Uma Atitude Ativa diante do Sagrado
Um tema constante em “Introdução à Magia”, assim como em outras obras evolianas, é a atitude ativa diante do sagrado. Essa implica aquilo que Evola chama de “esoterismo”, em contraposição ao misticismo, ao neo-espiritualismo, ao profano e ao mero devocionalismo. Não basta que o sagrado venha a nós. É bom que isso ocorra, mas não é o bastante. Devemos subjuga-lo, por assim dizer, vencê-lo. Ele é superior a nós, mas algo dentro de nós é ainda maior que ele. O sagrado golpeia, destrói e fascina (nos enfeitiça, nos transporta a outro lugar ou nos arremessa no abismo), mas é mulher. Este é um aspecto a ser considerado com atenção.

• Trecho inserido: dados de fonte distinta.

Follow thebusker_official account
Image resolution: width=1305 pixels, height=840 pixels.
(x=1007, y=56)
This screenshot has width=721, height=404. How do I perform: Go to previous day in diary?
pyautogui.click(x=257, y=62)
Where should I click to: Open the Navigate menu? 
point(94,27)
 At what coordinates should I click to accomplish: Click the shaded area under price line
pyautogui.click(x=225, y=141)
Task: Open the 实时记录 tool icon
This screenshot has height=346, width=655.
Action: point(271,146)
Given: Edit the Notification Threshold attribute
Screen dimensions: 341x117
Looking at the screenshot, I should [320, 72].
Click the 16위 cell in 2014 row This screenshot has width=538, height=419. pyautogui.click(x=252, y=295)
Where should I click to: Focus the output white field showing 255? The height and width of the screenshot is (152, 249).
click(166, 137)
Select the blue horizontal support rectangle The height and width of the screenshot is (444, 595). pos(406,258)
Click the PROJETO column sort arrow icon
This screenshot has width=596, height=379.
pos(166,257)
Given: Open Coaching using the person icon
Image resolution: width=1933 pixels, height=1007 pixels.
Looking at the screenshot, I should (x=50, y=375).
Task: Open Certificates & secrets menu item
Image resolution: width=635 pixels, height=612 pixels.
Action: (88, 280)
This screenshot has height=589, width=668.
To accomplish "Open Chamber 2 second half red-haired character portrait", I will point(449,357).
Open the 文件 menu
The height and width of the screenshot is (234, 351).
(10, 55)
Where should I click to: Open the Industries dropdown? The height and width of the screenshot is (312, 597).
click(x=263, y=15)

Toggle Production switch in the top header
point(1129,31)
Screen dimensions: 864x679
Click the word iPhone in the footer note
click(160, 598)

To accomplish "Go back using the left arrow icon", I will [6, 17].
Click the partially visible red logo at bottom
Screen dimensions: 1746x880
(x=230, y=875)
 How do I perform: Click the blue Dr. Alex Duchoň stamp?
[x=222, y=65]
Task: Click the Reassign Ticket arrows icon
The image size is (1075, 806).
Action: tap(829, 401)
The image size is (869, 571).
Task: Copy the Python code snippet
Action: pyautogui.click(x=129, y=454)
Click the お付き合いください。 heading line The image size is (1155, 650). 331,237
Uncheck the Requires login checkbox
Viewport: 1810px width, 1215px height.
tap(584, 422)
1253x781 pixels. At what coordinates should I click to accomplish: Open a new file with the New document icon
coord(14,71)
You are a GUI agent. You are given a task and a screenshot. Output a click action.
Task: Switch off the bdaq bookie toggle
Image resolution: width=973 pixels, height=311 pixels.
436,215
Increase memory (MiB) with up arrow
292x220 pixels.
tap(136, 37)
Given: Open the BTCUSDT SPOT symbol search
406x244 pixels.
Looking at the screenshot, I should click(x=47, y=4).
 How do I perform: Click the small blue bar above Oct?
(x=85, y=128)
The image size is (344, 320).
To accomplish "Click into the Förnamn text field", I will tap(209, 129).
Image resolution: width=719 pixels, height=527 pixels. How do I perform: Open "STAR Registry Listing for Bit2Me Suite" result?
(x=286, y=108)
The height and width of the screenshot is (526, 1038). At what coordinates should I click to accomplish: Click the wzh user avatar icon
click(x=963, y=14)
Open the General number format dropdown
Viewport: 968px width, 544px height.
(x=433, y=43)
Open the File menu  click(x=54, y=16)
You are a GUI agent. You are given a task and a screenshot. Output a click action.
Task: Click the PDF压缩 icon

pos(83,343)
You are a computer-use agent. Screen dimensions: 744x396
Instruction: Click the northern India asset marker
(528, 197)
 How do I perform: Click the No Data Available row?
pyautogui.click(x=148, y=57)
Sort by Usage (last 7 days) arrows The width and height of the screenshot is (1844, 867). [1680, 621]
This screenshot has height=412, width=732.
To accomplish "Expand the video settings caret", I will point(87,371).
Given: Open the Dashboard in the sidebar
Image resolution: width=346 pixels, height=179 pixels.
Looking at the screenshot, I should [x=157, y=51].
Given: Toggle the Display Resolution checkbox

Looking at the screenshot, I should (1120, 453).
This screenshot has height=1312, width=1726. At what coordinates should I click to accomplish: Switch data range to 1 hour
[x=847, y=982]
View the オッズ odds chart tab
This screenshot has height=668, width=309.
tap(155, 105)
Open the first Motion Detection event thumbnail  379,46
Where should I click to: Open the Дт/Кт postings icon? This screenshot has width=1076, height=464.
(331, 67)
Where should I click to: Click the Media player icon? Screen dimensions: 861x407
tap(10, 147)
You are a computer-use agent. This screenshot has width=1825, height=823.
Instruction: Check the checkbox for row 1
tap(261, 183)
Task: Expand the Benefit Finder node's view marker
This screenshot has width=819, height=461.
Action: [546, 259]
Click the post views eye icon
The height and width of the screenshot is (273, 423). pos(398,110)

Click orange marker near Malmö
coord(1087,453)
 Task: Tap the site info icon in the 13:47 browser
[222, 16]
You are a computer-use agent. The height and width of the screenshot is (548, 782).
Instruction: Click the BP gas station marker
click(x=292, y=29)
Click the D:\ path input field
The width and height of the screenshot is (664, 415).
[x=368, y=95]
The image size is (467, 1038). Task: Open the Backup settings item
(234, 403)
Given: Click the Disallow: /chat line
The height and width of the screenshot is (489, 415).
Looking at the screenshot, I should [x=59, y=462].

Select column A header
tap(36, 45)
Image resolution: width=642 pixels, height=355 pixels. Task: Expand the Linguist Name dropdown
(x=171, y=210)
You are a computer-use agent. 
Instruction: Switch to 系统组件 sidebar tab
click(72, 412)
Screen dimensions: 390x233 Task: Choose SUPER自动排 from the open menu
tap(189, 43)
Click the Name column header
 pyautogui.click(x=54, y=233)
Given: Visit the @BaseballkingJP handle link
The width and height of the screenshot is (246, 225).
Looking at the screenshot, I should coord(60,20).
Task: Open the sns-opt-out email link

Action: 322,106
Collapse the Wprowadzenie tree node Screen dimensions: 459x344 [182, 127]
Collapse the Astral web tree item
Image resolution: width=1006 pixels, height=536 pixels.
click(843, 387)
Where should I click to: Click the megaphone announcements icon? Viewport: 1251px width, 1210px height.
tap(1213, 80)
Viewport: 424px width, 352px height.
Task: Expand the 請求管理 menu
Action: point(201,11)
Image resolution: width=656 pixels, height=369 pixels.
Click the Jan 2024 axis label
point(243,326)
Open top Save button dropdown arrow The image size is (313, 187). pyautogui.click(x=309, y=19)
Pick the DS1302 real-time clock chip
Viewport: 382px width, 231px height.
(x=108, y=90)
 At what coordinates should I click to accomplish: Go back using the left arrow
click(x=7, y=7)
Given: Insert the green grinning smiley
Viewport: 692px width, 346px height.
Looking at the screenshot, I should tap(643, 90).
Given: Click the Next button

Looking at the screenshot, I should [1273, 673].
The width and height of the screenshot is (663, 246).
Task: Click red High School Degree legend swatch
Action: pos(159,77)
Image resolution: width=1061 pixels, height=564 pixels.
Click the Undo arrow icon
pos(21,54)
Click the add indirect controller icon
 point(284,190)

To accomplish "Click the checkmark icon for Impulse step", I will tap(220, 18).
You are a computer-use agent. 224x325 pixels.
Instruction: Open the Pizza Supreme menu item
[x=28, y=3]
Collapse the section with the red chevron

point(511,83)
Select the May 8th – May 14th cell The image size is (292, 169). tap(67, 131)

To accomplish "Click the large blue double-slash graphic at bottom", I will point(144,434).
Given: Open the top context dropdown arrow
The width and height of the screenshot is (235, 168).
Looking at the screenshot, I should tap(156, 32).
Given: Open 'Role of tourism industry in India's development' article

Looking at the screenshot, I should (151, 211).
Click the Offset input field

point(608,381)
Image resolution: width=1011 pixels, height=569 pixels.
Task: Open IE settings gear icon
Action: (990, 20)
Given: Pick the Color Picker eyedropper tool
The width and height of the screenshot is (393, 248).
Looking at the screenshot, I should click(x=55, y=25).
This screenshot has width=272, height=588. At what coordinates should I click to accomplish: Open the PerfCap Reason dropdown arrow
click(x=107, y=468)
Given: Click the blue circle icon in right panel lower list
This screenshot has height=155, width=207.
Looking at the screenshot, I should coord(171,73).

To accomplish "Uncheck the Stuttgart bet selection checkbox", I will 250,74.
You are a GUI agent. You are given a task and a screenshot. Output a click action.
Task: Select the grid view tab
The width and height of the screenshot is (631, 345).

O esoterismo é negócio masculino. Um verdadeiro homem ama as mulheres. Não obstante, conhecendo-as, permanece vigilante. O sagrado deve ser amado como se fosse uma mulher. Eis porque a metodologia tântrica é particularmente adequada como exemplo.
Irmãos Diferenciados: Mundus Imaginalis e Gimnosofistas
É bom acrescentar alguns exemplos relativos aos conceitos, sinônimos, de “abstração” e “separação”.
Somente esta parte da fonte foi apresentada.